## Brano scelto
Medievalismo e romanticismo non andarono più a coincidere quando il primo accolse la dimensione utopica di attualizzare e rivivere il passato[17]. Questo è evidente nel caso del revival medievale vittoriano, che non era un semplice vagheggiare romantico per qualcosa di remoto senza alcuna connessione con la loro vita quotidiana. Per Ruskin, Pugin, Disraeli e Morris, infatti, la società medievale rappresentava l'unica via praticabile per una riforma della società.

Eugène Viollet-le-Duc (1814-1879).

Il Neogotico (in inglese: Gothic Revival) è stato un movimento architettonico che ha avuto inizio negli anni Quaranta del XVIII secolo in Inghilterra[18]. La sua popolarità crebbe rapidamente nei primi anni del XIX secolo, quando sempre più sostenitori e teorici dello stile neogotico cercarono di far rivivere le forme medievali in contrasto con gli stilemi neoclassici/palladiani maggiormente diffusi nel periodo. Fondamentale il contributo di John Ruskin che, in Le Sette Lampade dell'Architettura (1849) e Le Pietre di Venezia (1851), espose quello della cattedrale gotica come modello insieme etico ed estetico (espressione del lavoro collettivo degli antichi, liberi operai e di una società cooperativa). In Inghilterra, l'epicentro di questo risveglio, si accompagnò con le istanze associate al risveglio della High Church o al revival anglo-cattolico (sostenuto dalla controversa conversione al cattolicesimo del noto architetto Augustus Welby Pugin).

Il successo del nuovo stile fu sancito dalla ricostruzione e decorazione in forme neo-gotiche del palazzo di Westminster dopo l'incendio del 1834, esempio monumentale, e forse più significativo, della connessione fra monarchia e medievalismo. Il gotico quindi vincitore della “Battaglia degli Stili” come “stile nazionale”, esprimeva la superiorità morale, protestante e libera, dello spirito inglese[19]. In Francia fu Viollet-le-Duc la figura di spicco del movimento, con i restauri in stile della città fortificata di Carcassonne, il castello di Pierrefonds, Notre-Dame e la Sainte Chapelle di Parigi[20]. In America Ralph Adams Cram fu il maggior rappresentante dell'American Gothic, con il suo ambizioso progetto della Cattedrale di San John the Divine a New York, o dell'Università di Princeton[21]. Allo stesso tempo, in Spagna, si affermò lo stile neomoresco (Neomudéjar), caratterizzato dalla ripresa di forme astratte in mattone e di archi a ferro di cavallo.

## Compiti assegnati
(A) Nel brano sul Neogotico, quale edificio fu ricostruito e decorato in forme neogotiche dopo l'incendio del 1834?
(B) Riprendi il brano sul Neogotico dal punto in cui si ferma.

Dati sulla posizione di parole ed elementi:
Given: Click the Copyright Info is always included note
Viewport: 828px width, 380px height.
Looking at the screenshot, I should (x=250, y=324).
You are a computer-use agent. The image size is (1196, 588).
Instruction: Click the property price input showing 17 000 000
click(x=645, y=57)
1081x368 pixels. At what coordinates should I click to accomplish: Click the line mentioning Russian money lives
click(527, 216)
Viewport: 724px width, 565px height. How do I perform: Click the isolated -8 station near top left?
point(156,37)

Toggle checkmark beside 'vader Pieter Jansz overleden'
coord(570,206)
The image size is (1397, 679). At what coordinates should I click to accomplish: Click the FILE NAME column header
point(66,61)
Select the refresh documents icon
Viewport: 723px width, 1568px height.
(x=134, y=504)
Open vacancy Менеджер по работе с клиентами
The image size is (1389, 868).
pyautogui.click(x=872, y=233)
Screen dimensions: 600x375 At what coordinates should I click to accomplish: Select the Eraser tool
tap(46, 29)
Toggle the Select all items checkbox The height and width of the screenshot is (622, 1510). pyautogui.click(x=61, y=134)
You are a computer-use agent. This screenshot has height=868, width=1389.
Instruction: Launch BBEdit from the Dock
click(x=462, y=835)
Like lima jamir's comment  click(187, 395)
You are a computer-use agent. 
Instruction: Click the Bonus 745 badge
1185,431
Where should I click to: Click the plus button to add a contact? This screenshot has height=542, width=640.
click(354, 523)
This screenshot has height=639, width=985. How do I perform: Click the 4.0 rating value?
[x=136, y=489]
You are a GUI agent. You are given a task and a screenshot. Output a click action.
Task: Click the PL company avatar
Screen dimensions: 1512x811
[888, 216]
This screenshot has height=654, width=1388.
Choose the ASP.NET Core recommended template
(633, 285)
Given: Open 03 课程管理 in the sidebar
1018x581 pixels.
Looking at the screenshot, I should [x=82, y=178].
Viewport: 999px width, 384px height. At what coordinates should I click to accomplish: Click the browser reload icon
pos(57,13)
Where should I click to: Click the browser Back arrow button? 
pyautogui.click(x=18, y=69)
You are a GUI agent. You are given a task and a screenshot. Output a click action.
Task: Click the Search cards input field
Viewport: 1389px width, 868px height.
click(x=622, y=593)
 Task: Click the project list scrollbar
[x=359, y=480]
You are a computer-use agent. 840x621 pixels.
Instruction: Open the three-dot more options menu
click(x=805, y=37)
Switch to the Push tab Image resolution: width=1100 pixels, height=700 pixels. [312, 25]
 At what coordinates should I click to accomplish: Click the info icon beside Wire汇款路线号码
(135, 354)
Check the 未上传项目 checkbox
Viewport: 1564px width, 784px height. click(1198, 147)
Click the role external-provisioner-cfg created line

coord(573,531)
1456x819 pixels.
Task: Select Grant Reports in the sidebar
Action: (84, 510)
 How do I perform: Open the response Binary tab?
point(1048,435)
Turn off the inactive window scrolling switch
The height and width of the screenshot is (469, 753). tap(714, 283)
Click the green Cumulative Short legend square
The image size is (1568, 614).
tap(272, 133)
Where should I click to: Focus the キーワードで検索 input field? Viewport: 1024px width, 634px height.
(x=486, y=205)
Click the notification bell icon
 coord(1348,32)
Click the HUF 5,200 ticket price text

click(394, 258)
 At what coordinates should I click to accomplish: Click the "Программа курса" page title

## Risultati dell'esercizio
(A) Il palazzo di Westminster.

(B)
In Germania fu la costruzione della Porta Nauener a Potsdam (1755) a inaugurare la stagione del neogotico tedesco, che Federico il Grande sostenne come collegamento al primo Reich di ascendenza medievale. Fondamentale per la rivalutazione positiva dell'architettura gotica – prima disprezzata come prodotto francese – fu il contributo di Johann Wolfgang von Goethe e Friedrich Schlegel. L'entusiasmo per le grandi cattedrali gotiche e castelli si accompagnò anche al culto per vecchi edifici abbandonati, tipici dei paesaggi romantici di Caspar David Friedrich. Le origini medievali della nazione tedesca vennero inoltre celebrate in monumenti colossali quali il Kyffhäuserdenkmal (1890–1896) noto anche come il monumento al Barbarossa, e il Völkerschlachtdenkmal (1897-1913) il monumento alla Battaglia delle Nazioni; numerosissime furono inoltre in tutto il paese le Bismarckturm (torri Bismarck) ispirate alle forme “germanico-gotiche” del mausoleo di Teodorico a Ravenna[22].

Chiesa del Sacro Cuore di Gesù in Prati, anche conosciuta come chiesa del Sacro Cuore del Suffragio.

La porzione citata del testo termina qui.